*** Data for this exercise

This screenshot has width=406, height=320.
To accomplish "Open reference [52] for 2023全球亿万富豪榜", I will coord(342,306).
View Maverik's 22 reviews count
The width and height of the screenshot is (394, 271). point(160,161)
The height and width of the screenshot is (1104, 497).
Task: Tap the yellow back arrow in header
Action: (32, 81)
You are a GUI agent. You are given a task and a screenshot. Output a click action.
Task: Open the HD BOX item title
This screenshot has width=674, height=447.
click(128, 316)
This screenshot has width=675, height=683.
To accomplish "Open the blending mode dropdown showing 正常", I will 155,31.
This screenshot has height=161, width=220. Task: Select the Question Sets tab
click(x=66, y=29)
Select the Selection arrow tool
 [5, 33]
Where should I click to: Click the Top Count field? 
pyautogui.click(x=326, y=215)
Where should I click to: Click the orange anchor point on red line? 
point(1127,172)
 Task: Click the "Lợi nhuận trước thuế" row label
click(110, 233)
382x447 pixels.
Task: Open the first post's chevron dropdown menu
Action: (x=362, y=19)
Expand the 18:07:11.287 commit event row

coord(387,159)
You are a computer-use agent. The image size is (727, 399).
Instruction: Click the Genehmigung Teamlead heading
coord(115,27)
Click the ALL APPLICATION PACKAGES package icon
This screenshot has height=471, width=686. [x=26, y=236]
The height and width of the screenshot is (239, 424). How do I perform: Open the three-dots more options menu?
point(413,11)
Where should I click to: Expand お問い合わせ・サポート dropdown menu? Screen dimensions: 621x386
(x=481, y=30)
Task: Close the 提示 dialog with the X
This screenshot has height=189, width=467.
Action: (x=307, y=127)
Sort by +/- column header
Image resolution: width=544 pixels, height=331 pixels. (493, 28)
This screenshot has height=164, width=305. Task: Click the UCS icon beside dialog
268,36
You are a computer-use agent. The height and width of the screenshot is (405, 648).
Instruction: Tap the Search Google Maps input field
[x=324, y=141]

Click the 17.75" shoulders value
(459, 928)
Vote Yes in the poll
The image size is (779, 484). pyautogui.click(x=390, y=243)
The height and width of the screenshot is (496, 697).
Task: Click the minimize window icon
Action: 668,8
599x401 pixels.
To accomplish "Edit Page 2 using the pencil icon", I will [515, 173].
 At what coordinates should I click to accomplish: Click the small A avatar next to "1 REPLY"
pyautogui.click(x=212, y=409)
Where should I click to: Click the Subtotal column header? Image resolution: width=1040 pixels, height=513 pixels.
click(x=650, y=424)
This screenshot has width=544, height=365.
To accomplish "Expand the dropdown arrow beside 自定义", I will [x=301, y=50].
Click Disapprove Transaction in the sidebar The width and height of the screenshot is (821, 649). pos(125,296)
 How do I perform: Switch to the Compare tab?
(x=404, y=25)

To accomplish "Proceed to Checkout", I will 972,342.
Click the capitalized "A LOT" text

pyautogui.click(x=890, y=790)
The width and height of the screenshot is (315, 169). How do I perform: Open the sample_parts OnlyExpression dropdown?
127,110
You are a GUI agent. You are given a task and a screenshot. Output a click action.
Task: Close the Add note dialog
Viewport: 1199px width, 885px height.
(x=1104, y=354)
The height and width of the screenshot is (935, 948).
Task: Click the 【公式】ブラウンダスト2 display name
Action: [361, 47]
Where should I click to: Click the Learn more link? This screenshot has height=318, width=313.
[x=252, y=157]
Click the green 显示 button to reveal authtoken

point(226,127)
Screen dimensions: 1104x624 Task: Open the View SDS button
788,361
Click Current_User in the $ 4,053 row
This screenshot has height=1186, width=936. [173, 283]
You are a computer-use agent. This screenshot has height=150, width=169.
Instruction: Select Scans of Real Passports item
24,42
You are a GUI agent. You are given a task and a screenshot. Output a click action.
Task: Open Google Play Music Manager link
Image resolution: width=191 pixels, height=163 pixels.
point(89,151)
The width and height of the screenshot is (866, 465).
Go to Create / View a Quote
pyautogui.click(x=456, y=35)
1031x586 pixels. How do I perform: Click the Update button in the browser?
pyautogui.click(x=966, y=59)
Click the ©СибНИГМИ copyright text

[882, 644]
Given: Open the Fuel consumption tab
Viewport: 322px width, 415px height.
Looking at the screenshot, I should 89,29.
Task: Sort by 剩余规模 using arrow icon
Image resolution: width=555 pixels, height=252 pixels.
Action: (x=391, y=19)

******

Task prompt:
The entries above must be output exactly, with every line preserved.

Final answer:
This screenshot has width=406, height=320.
To accomplish "Open reference [52] for 2023全球亿万富豪榜", I will coord(342,306).
View Maverik's 22 reviews count
The width and height of the screenshot is (394, 271). point(160,161)
The height and width of the screenshot is (1104, 497).
Task: Tap the yellow back arrow in header
Action: (32, 81)
You are a GUI agent. You are given a task and a screenshot. Output a click action.
Task: Open the HD BOX item title
This screenshot has width=674, height=447.
click(128, 316)
This screenshot has width=675, height=683.
To accomplish "Open the blending mode dropdown showing 正常", I will 155,31.
This screenshot has height=161, width=220. Task: Select the Question Sets tab
click(x=66, y=29)
Select the Selection arrow tool
 [5, 33]
Where should I click to: Click the Top Count field? 
pyautogui.click(x=326, y=215)
Where should I click to: Click the orange anchor point on red line? 
point(1127,172)
 Task: Click the "Lợi nhuận trước thuế" row label
click(110, 233)
382x447 pixels.
Task: Open the first post's chevron dropdown menu
Action: (x=362, y=19)
Expand the 18:07:11.287 commit event row

coord(387,159)
You are a computer-use agent. The image size is (727, 399).
Instruction: Click the Genehmigung Teamlead heading
coord(115,27)
Click the ALL APPLICATION PACKAGES package icon
This screenshot has height=471, width=686. [x=26, y=236]
The height and width of the screenshot is (239, 424). How do I perform: Open the three-dots more options menu?
point(413,11)
Where should I click to: Expand お問い合わせ・サポート dropdown menu? Screen dimensions: 621x386
(x=481, y=30)
Task: Close the 提示 dialog with the X
This screenshot has height=189, width=467.
Action: (x=307, y=127)
Sort by +/- column header
Image resolution: width=544 pixels, height=331 pixels. (493, 28)
This screenshot has height=164, width=305. Task: Click the UCS icon beside dialog
268,36
You are a computer-use agent. The height and width of the screenshot is (405, 648).
Instruction: Tap the Search Google Maps input field
[x=324, y=141]

Click the 17.75" shoulders value
(459, 928)
Vote Yes in the poll
The image size is (779, 484). pyautogui.click(x=390, y=243)
The height and width of the screenshot is (496, 697).
Task: Click the minimize window icon
Action: 668,8
599x401 pixels.
To accomplish "Edit Page 2 using the pencil icon", I will [515, 173].
 At what coordinates should I click to accomplish: Click the small A avatar next to "1 REPLY"
pyautogui.click(x=212, y=409)
Where should I click to: Click the Subtotal column header? Image resolution: width=1040 pixels, height=513 pixels.
click(x=650, y=424)
This screenshot has width=544, height=365.
To accomplish "Expand the dropdown arrow beside 自定义", I will [x=301, y=50].
Click Disapprove Transaction in the sidebar The width and height of the screenshot is (821, 649). pos(125,296)
 How do I perform: Switch to the Compare tab?
(x=404, y=25)

To accomplish "Proceed to Checkout", I will 972,342.
Click the capitalized "A LOT" text

pyautogui.click(x=890, y=790)
The width and height of the screenshot is (315, 169). How do I perform: Open the sample_parts OnlyExpression dropdown?
127,110
You are a GUI agent. You are given a task and a screenshot. Output a click action.
Task: Close the Add note dialog
Viewport: 1199px width, 885px height.
(x=1104, y=354)
The height and width of the screenshot is (935, 948).
Task: Click the 【公式】ブラウンダスト2 display name
Action: [361, 47]
Where should I click to: Click the Learn more link? This screenshot has height=318, width=313.
[x=252, y=157]
Click the green 显示 button to reveal authtoken

point(226,127)
Screen dimensions: 1104x624 Task: Open the View SDS button
788,361
Click Current_User in the $ 4,053 row
This screenshot has height=1186, width=936. [173, 283]
You are a computer-use agent. This screenshot has height=150, width=169.
Instruction: Select Scans of Real Passports item
24,42
You are a GUI agent. You are given a task and a screenshot. Output a click action.
Task: Open Google Play Music Manager link
Image resolution: width=191 pixels, height=163 pixels.
point(89,151)
The width and height of the screenshot is (866, 465).
Go to Create / View a Quote
pyautogui.click(x=456, y=35)
1031x586 pixels. How do I perform: Click the Update button in the browser?
pyautogui.click(x=966, y=59)
Click the ©СибНИГМИ copyright text

[882, 644]
Given: Open the Fuel consumption tab
Viewport: 322px width, 415px height.
Looking at the screenshot, I should 89,29.
Task: Sort by 剩余规模 using arrow icon
Image resolution: width=555 pixels, height=252 pixels.
Action: (x=391, y=19)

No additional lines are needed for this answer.